• [EXERCISE PROMPT]
Check each line of the data for "Settings" and select those that have it.

• [DATA FOR PROCESSING]
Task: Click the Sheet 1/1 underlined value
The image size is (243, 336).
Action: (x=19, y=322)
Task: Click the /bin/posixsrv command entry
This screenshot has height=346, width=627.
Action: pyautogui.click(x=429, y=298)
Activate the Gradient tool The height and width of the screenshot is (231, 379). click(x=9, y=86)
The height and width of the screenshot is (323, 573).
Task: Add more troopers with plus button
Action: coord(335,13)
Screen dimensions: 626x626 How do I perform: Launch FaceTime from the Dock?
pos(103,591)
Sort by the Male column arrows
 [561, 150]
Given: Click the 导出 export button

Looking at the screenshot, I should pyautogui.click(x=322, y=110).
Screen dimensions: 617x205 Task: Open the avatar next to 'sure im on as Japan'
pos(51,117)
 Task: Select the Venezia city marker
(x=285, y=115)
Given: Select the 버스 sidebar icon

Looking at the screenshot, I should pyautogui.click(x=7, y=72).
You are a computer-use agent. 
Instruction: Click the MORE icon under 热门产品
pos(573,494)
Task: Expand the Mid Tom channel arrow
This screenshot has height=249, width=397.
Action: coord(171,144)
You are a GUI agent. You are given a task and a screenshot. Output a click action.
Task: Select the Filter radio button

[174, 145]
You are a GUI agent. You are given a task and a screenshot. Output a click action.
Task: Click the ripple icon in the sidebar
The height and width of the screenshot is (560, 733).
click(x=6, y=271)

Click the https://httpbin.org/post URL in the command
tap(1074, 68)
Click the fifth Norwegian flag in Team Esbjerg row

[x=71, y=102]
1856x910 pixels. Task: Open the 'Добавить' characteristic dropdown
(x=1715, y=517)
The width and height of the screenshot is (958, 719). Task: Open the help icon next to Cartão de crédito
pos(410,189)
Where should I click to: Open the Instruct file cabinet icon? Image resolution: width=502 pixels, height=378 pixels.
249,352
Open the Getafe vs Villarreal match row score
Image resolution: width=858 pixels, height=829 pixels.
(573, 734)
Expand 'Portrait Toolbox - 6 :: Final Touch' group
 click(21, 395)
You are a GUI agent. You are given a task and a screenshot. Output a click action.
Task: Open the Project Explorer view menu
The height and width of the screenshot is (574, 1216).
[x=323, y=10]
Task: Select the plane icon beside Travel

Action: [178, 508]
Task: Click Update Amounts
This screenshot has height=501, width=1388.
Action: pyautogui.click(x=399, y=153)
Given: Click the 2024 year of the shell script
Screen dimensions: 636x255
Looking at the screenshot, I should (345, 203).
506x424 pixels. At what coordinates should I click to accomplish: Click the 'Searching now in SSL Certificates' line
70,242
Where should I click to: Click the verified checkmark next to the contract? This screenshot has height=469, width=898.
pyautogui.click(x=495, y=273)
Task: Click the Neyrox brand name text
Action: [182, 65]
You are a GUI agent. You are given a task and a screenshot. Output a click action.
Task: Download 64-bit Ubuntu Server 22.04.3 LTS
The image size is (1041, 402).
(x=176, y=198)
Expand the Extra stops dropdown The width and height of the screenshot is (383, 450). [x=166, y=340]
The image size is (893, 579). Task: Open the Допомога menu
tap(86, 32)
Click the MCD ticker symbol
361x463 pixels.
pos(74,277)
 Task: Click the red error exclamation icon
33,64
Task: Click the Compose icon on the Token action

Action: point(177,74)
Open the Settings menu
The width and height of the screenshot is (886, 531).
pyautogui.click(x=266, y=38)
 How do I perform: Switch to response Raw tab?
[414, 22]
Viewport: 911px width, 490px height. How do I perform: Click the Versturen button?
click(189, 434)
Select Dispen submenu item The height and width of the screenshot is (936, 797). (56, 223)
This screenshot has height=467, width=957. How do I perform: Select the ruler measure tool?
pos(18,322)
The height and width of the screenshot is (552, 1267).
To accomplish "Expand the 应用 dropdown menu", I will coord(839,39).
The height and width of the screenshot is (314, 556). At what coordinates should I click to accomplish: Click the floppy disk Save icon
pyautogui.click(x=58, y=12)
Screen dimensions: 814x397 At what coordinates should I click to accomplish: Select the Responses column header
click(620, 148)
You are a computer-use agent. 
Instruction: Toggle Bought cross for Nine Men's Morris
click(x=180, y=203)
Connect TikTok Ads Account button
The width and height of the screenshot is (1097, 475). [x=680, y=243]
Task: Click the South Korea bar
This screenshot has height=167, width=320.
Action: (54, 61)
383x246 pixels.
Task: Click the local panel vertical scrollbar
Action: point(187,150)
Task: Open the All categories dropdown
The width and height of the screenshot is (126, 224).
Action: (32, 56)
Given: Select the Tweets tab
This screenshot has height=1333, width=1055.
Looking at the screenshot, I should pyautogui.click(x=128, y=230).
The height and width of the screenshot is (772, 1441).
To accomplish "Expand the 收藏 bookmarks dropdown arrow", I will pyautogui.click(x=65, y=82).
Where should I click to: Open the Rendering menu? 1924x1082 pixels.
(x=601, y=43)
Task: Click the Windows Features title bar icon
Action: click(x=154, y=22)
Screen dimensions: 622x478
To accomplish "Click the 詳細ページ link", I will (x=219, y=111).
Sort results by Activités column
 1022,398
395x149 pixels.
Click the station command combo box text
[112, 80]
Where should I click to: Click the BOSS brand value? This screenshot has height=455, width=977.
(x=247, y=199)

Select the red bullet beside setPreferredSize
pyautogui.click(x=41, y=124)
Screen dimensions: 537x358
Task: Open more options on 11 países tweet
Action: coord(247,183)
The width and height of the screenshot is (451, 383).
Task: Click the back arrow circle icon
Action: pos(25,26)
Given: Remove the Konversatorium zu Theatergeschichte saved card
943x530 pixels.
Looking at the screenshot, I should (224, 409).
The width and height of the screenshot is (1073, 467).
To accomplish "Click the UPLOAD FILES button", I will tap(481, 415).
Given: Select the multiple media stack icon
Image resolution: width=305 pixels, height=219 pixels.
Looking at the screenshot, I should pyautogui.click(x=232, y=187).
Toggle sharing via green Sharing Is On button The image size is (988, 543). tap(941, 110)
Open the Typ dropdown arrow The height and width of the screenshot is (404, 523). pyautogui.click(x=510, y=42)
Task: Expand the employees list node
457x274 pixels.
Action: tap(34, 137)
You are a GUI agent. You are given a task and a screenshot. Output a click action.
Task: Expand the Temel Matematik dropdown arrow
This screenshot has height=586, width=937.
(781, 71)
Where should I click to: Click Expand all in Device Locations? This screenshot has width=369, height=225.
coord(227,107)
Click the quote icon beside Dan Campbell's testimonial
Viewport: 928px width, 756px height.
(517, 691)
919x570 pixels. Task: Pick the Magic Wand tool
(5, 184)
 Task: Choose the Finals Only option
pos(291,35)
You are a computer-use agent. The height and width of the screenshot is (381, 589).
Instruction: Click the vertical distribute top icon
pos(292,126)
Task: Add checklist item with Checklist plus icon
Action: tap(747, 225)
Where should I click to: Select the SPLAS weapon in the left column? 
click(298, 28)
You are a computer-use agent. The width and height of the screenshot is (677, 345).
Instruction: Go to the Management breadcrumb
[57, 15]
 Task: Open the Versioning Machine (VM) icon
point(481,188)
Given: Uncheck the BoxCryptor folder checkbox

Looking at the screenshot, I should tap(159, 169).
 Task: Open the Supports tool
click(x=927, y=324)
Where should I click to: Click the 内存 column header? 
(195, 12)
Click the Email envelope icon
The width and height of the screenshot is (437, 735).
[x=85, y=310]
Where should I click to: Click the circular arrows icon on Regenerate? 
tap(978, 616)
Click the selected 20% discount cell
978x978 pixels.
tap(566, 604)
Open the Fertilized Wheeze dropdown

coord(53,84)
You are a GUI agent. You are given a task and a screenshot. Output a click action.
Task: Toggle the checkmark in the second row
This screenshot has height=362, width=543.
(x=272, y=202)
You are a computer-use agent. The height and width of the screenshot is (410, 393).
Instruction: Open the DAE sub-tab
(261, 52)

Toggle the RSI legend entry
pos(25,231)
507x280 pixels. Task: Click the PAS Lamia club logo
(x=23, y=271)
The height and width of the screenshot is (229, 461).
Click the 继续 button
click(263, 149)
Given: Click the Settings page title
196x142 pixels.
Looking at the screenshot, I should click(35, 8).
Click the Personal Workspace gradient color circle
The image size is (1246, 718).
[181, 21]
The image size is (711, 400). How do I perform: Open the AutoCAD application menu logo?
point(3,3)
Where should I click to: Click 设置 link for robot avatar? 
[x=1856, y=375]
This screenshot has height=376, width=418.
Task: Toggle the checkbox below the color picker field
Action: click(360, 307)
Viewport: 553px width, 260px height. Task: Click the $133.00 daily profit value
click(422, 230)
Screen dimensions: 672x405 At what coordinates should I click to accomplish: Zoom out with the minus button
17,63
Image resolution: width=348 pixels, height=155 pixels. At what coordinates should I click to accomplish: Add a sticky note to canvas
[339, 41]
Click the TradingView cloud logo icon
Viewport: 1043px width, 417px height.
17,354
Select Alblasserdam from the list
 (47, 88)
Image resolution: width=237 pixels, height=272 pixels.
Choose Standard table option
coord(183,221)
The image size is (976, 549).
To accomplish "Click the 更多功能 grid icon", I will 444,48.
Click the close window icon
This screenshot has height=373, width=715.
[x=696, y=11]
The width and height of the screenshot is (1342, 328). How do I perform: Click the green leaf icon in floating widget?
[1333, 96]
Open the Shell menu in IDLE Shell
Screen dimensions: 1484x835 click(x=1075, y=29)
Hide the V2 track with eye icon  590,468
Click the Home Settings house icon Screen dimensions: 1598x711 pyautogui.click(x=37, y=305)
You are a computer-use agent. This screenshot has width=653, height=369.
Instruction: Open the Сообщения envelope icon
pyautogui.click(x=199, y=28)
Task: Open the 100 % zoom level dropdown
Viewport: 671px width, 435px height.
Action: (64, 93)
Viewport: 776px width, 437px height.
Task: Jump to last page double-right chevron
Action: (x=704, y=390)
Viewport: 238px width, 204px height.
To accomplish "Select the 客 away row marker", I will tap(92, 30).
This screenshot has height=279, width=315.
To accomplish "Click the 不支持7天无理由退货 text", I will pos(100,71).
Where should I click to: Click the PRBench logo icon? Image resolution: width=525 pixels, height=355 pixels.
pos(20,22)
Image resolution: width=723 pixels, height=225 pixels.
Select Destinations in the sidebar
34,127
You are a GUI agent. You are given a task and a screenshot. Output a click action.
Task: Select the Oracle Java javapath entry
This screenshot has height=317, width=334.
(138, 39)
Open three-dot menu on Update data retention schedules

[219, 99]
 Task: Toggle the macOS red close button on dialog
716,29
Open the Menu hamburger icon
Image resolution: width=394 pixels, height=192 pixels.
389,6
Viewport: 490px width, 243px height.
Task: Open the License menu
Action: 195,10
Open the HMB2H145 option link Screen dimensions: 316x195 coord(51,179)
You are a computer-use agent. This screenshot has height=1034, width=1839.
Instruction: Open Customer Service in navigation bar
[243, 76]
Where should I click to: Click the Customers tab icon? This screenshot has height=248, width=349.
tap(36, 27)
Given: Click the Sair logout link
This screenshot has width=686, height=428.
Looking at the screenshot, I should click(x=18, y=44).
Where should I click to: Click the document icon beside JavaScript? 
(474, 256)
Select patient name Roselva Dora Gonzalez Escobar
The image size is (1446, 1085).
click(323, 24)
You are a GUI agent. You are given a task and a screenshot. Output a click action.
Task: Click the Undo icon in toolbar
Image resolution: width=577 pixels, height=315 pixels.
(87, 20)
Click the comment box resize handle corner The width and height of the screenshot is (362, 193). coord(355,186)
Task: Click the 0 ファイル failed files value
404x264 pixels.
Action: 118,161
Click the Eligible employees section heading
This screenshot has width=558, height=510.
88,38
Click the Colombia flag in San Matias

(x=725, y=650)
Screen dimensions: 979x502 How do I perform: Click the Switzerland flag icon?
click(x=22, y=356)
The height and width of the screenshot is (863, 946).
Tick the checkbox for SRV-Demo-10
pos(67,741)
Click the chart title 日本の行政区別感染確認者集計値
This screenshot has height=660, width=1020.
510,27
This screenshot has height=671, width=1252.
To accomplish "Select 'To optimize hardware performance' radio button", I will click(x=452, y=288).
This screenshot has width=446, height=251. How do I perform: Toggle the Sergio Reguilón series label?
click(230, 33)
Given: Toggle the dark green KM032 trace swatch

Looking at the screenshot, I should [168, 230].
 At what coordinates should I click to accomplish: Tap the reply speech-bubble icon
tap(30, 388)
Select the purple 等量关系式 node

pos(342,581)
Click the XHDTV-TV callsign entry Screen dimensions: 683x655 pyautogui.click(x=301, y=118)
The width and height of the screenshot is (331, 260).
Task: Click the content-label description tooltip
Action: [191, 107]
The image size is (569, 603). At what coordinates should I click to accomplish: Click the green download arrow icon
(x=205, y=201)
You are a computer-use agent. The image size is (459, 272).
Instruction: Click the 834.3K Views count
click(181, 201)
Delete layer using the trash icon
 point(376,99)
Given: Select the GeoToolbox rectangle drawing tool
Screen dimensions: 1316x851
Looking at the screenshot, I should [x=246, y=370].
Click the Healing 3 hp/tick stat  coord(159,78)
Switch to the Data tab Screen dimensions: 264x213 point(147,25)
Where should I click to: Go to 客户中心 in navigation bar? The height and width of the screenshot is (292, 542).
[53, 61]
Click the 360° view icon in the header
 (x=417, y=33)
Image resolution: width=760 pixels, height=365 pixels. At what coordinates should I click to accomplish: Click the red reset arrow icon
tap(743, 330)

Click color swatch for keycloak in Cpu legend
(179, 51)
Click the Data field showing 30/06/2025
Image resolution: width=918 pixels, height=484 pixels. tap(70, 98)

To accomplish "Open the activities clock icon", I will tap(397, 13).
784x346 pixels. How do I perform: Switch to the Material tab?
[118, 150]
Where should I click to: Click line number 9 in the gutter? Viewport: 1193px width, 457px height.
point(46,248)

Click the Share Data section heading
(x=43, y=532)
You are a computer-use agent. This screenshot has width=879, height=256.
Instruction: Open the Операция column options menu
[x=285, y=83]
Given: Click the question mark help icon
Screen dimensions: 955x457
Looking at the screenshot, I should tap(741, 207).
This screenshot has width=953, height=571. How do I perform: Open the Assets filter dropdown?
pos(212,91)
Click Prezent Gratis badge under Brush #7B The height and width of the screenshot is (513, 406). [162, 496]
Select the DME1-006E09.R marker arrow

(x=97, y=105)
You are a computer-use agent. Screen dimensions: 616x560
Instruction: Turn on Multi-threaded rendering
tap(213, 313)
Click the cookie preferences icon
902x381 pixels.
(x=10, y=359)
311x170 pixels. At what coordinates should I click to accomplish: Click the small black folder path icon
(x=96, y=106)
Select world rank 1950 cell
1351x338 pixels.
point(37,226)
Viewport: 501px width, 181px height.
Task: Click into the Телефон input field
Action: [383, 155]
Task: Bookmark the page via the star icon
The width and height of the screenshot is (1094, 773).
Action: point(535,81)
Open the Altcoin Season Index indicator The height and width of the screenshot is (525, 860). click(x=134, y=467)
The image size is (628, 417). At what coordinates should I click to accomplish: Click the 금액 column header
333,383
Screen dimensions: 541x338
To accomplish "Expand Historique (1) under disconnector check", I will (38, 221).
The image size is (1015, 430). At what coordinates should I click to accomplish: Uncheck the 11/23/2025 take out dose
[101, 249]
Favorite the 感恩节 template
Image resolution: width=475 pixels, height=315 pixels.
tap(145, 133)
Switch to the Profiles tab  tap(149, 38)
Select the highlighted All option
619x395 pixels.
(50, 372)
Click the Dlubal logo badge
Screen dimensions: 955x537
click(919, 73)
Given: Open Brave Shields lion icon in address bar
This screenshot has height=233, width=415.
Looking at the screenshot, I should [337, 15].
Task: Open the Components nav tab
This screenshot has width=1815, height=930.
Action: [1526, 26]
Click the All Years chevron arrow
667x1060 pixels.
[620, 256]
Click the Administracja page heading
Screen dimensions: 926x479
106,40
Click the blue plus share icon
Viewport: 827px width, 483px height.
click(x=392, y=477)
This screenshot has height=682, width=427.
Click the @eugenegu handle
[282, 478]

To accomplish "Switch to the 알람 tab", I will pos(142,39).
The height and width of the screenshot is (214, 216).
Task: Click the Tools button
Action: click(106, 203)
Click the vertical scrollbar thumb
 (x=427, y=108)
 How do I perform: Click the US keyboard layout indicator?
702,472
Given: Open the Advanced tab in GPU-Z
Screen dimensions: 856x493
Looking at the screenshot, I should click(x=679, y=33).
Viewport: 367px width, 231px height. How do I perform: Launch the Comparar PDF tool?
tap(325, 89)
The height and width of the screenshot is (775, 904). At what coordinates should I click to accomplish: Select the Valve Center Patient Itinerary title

• [RESPONSE TO THIS EXERCISE]
Open the Settings menu
Given: Click the Settings page title
Click the Home Settings house icon Screen dimensions: 1598x711 pyautogui.click(x=37, y=305)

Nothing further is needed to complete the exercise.